1. **Combine the terms inside the parentheses:** We have $6^{1/3} \cdot 3^{1/3}$. When two numbers are raised to the same power and multiplied, we can multiply the numbers first and then apply the power. So, $6^{1/3} \cdot 3^{1/3} = (6 \cdot 3)^{1/3} = 18^{1/3}$.
2. **Apply the outer exponent:** Now the expression is $(18^{1/3})^{-2}$. When a power is raised to another power, we multiply the exponents. So, $(18^{1/3})^{-2} = 18^{(1/3) \cdot (-2)} = 18^{-2/3}$.
3. **Handle the negative exponent:** A negative exponent means we take the reciprocal of the base raised to the positive exponent.

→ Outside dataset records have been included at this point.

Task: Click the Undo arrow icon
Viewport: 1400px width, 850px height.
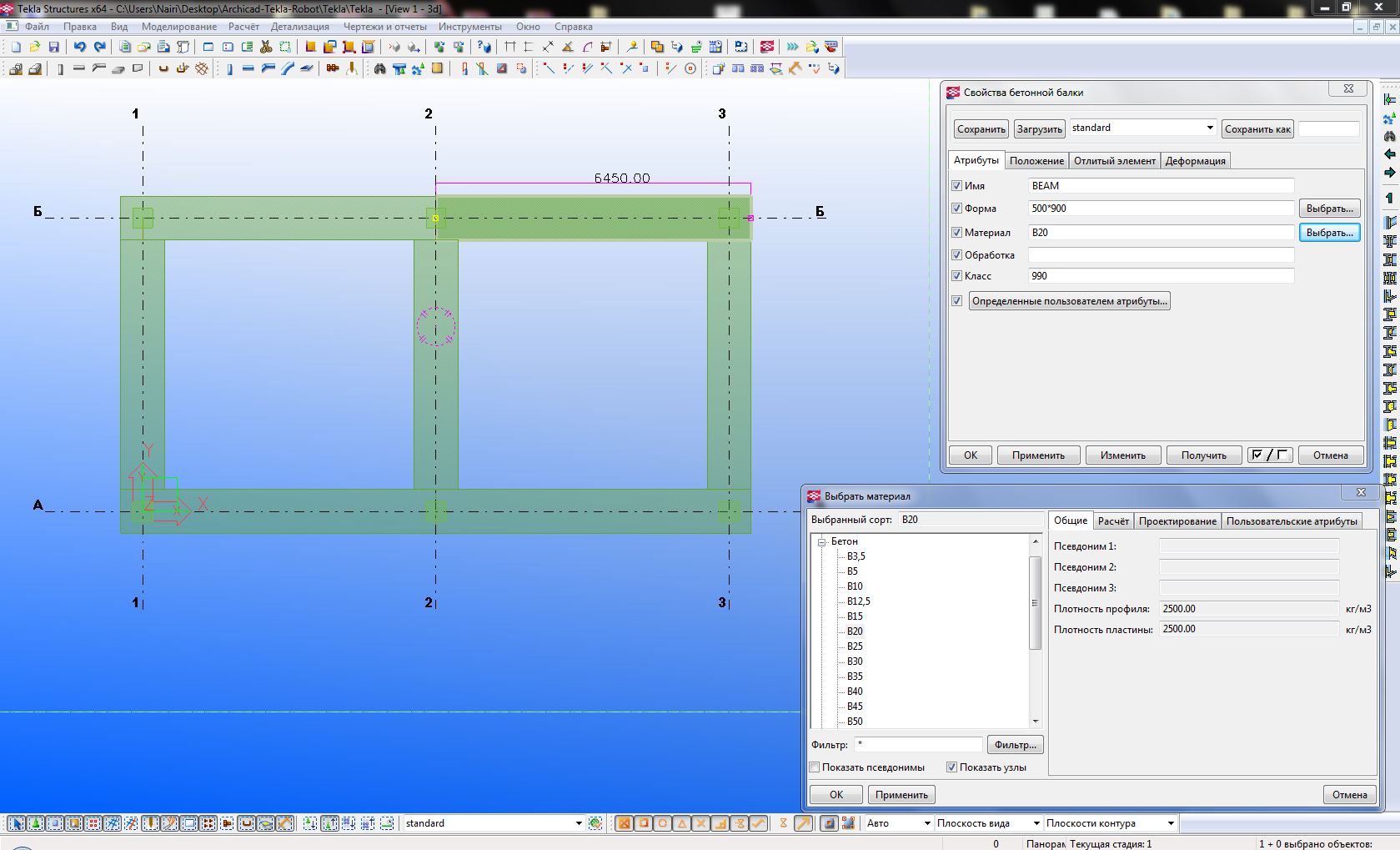Action: point(79,48)
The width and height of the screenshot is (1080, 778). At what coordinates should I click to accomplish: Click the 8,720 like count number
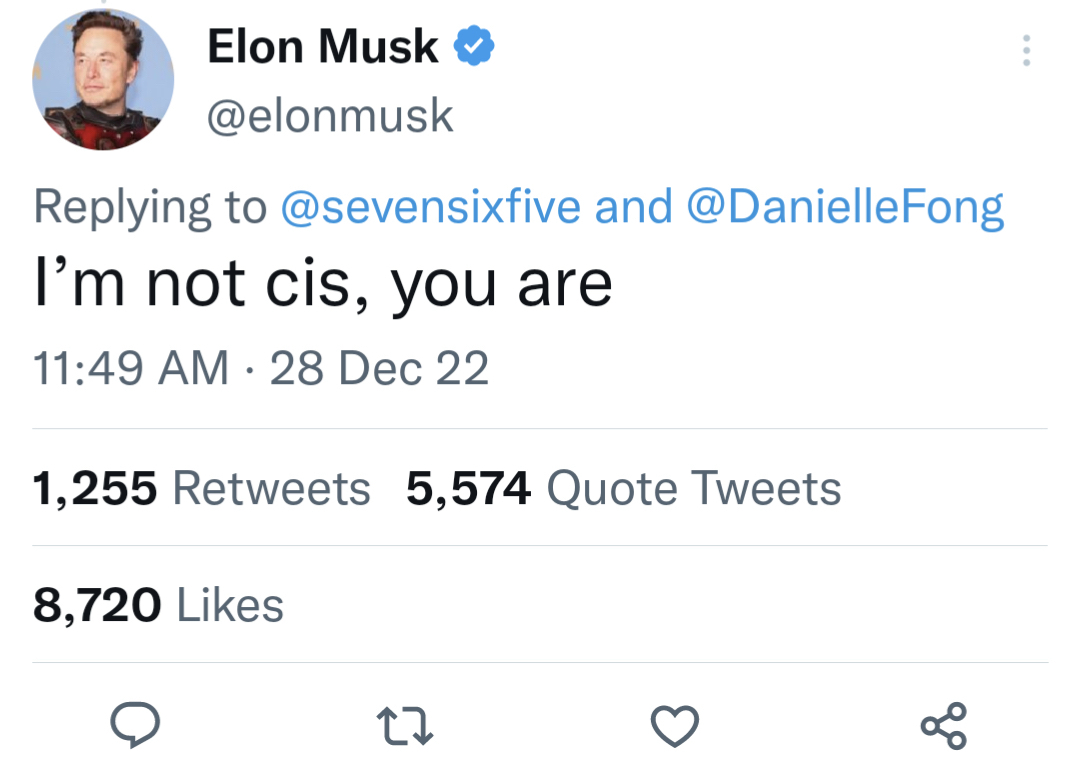click(x=96, y=605)
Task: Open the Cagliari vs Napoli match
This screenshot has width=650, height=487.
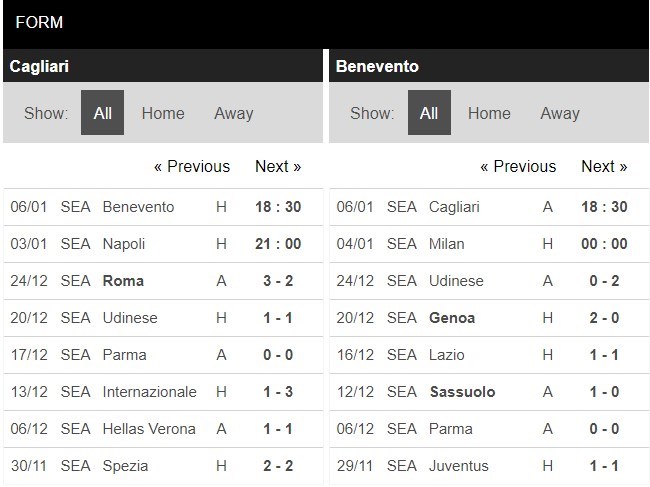Action: click(x=124, y=244)
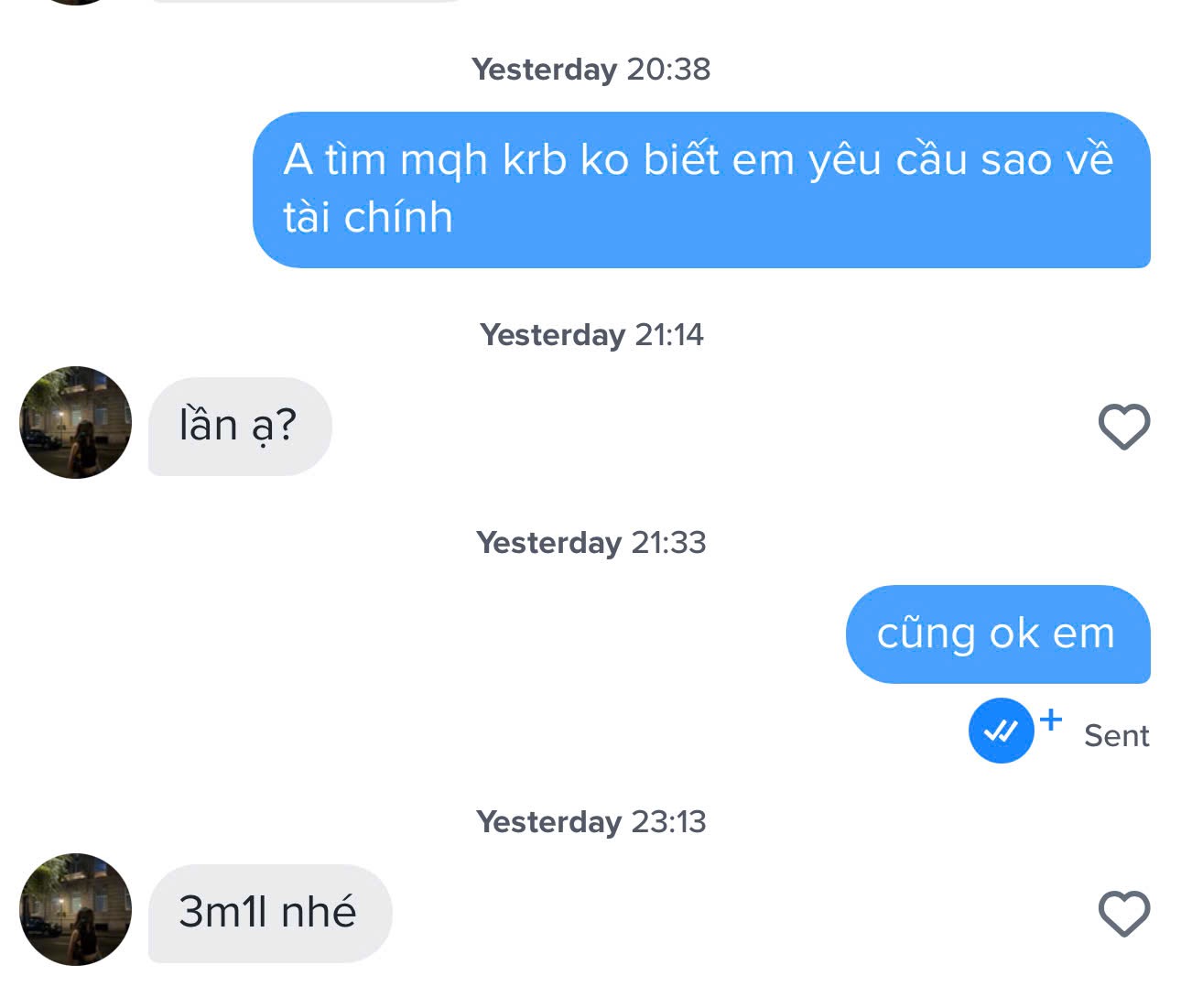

So, $18^{-2/3} = 1 / 18^{2/3}$.
4. **Rewrite the fractional exponent as a radical:** The exponent $2/3$ means we take the cube root of $18^2$. So, $1 / 18^{2/3} = 1 / \sqrt[3]{18^2}$.
5. **Calculate the square of 18:** $18^2 = 18 \cdot 18 = 324$. So the expression is $1 / \sqrt[3]{324}$.
6. **Simplify the cube root:** To simplify $\sqrt[3]{324}$, we look for perfect cube factors of 324. Let's find the prime factorization of 324:
$324 = 2 \cdot 162 = 2 \cdot 2 \cdot 81 = 2^2 \cdot 3^4$.
We can rewrite $3^4$ as $3^3 \cdot 3$.
So, $324 = 2^2 \cdot 3^3 \cdot 3 = 4 \cdot 27 \cdot 3$.
Now, $\sqrt[3]{324} = \sqrt[3]{2^2 \cdot 3^3 \cdot 3} = \sqrt[3]{3^3} \cdot \sqrt[3]{2^2 \cdot 3} = 3 \cdot \sqrt[3]{4 \cdot 3} = 3 \cdot \sqrt[3]{12}$.
7. **Put it all together:** Substituting the simplified radical back, we get $1 / (3 \cdot \sqrt[3]{12})$.